The number of times $$1$$ is chosen is calculated by subtracting the number of times $$x^2$$ is chosen from the total number of groups:
Number of times $$1$$ is chosen = $$10 - 7 = 3$$.
So, the part of the term involving $$1$$ will be $$(1)^3 = 1$$.

**step5** Counting the number of ways to choose the terms

We need to find out how many different ways we can choose $$x^2$$ from 7 out of the 10 groups. When we choose 7 groups for $$x^2$$, the remaining 3 groups will have $$1$$ chosen. The number of ways to choose 7 groups for $$x^2$$ is the same as choosing 3 groups for $$1$$.
To find the number of ways to choose 3 specific groups out of 10 without the order of selection mattering, we can think about it in steps:
For the first choice, there are 10 options.
For the second choice, there are 9 remaining options.
For the third choice, there are 8 remaining options.
If order mattered, this would be $$10 \times 9 \times 8 = 720$$ ways.
However, since choosing group A then B then C is the same as choosing B then C then A (the order doesn't change the set of chosen groups), we must divide by the number of ways to arrange the 3 chosen groups. The number of ways to arrange 3 groups is $$3 \times 2 \times 1 = 6$$.
So, the total number of unique ways to choose 3 groups (and thus 7 groups for $$x^2$$) is:
$$720 \div 6 = 120$$.
This means there are 120 different combinations of choices that will result in a term with $$x^{14}$$. Each of these combinations contributes to the final term, so their values are added together.
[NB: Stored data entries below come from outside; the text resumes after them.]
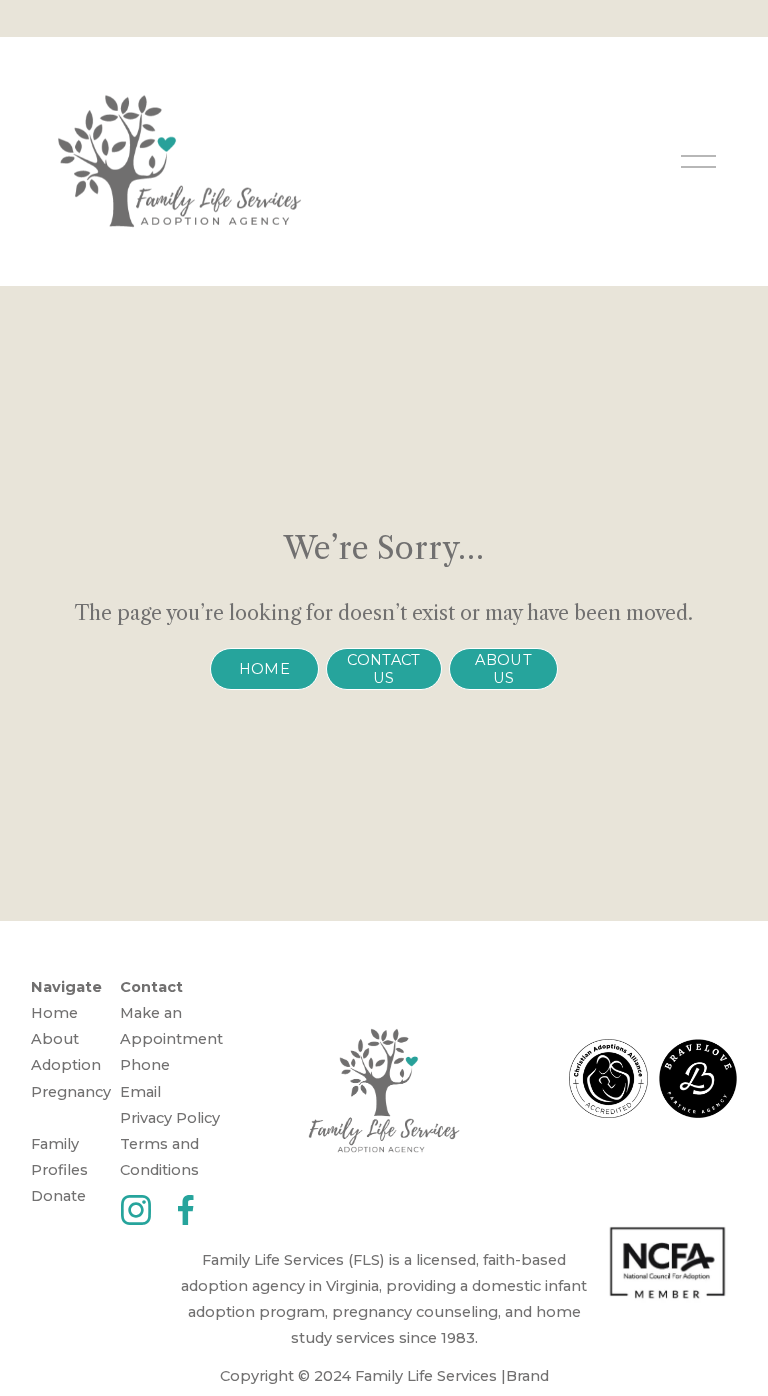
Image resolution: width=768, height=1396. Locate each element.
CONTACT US (383, 669)
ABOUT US (503, 669)
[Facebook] (186, 1210)
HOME (264, 669)
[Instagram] (136, 1210)
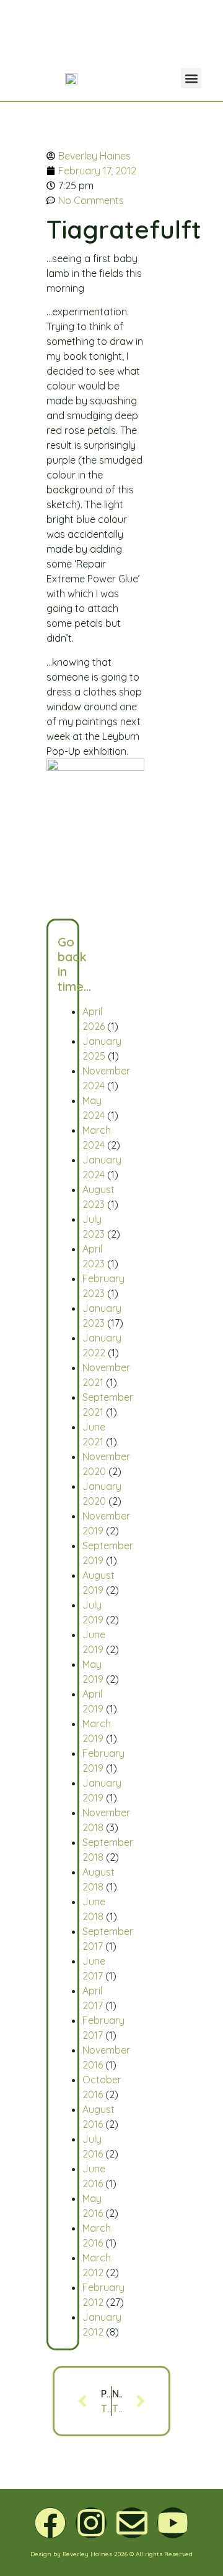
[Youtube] (172, 2522)
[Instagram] (91, 2522)
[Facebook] (50, 2522)
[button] (191, 78)
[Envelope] (131, 2522)
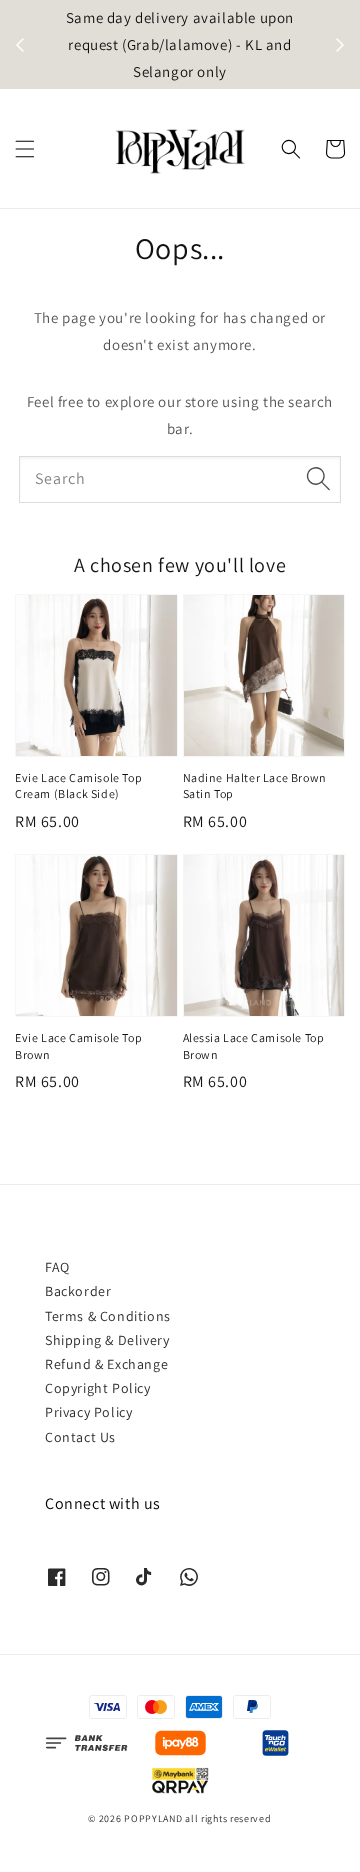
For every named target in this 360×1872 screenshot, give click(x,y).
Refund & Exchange (106, 1364)
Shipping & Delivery (107, 1340)
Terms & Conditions (108, 1316)
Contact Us (80, 1437)
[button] (25, 149)
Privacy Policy (88, 1412)
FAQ (57, 1267)
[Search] (318, 479)
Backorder (78, 1291)
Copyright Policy (98, 1388)
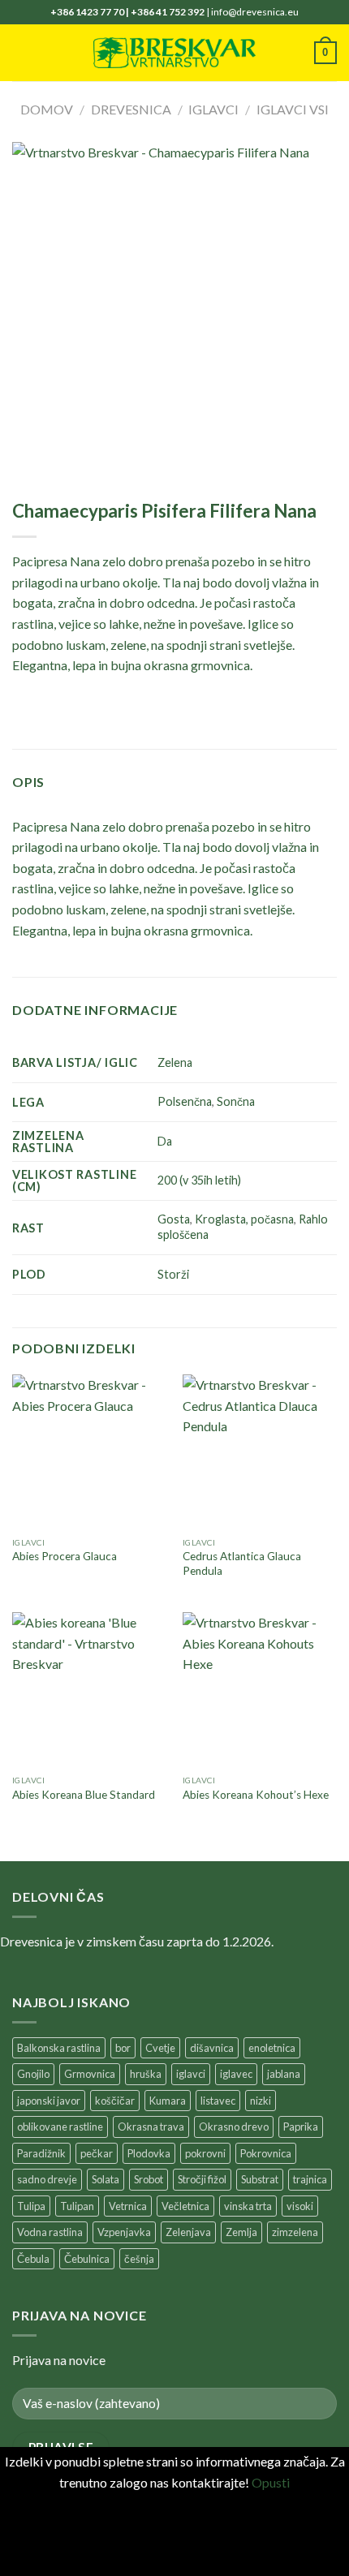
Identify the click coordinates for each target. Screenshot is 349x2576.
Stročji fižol (202, 2179)
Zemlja (241, 2232)
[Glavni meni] (22, 52)
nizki (260, 2100)
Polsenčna (184, 1101)
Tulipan (77, 2206)
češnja (139, 2258)
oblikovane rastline (60, 2126)
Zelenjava (188, 2232)
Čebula (33, 2258)
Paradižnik (41, 2153)
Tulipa (31, 2206)
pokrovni (205, 2153)
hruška (146, 2073)
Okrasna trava (151, 2126)
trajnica (310, 2179)
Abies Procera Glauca (64, 1556)
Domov (46, 109)
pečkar (96, 2153)
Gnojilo (33, 2073)
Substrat (259, 2179)
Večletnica (185, 2206)
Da (164, 1141)
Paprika (300, 2126)
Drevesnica (131, 109)
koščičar (115, 2100)
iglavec (236, 2073)
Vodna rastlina (50, 2232)
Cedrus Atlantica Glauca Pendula (242, 1563)
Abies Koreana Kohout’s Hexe (256, 1794)
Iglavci (213, 109)
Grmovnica (89, 2073)
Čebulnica (87, 2258)
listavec (217, 2100)
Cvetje (160, 2047)
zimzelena (295, 2232)
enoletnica (271, 2047)
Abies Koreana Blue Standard (83, 1794)
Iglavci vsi (292, 109)
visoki (300, 2206)
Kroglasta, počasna (244, 1219)
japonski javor (48, 2100)
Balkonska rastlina (59, 2047)
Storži (173, 1274)
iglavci (190, 2073)
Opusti (271, 2482)
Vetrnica (128, 2206)
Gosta (173, 1219)
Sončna (236, 1101)
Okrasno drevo (234, 2126)
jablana (283, 2073)
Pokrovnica (265, 2153)
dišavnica (212, 2047)
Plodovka (148, 2153)
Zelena (174, 1062)
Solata (105, 2179)
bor (123, 2047)
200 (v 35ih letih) (199, 1180)
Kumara (167, 2100)
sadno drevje (47, 2179)
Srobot (148, 2179)
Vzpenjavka (124, 2232)
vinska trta (248, 2206)
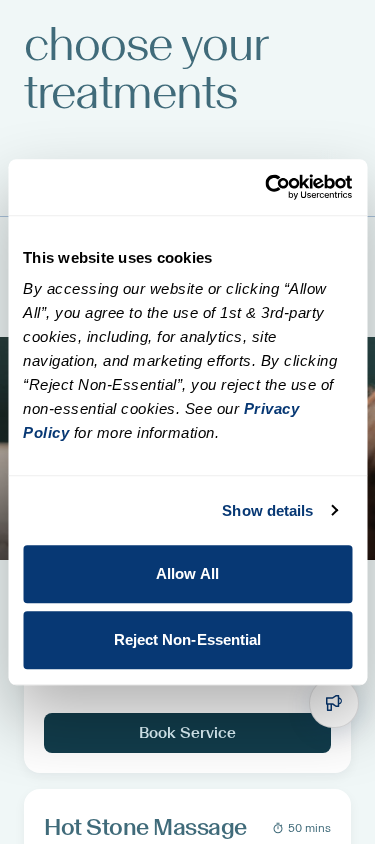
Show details (267, 510)
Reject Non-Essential (188, 639)
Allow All (187, 573)
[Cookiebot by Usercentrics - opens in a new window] (267, 187)
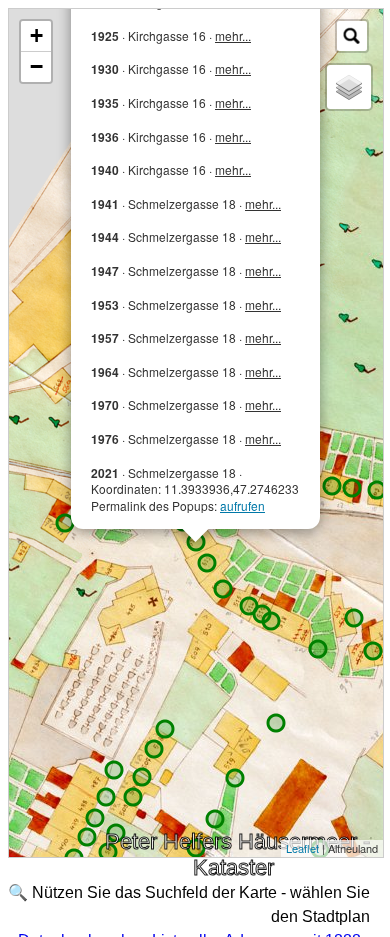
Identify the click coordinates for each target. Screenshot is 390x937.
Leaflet (302, 848)
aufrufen (242, 505)
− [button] (36, 66)
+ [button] (36, 35)
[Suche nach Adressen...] (352, 36)
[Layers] (349, 87)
**step6** Forming the final term

Based on our analysis:
1. The power of $$x$$ in the term we are looking for is $$x^{14}$$.
2. The numerical coefficient for this term is the number of ways to choose $$x^2$$ seven times from 10 groups, which we calculated as 120.
Therefore, the term of the binomial expansion containing $$x^{14}$$ is $$120x^{14}$$.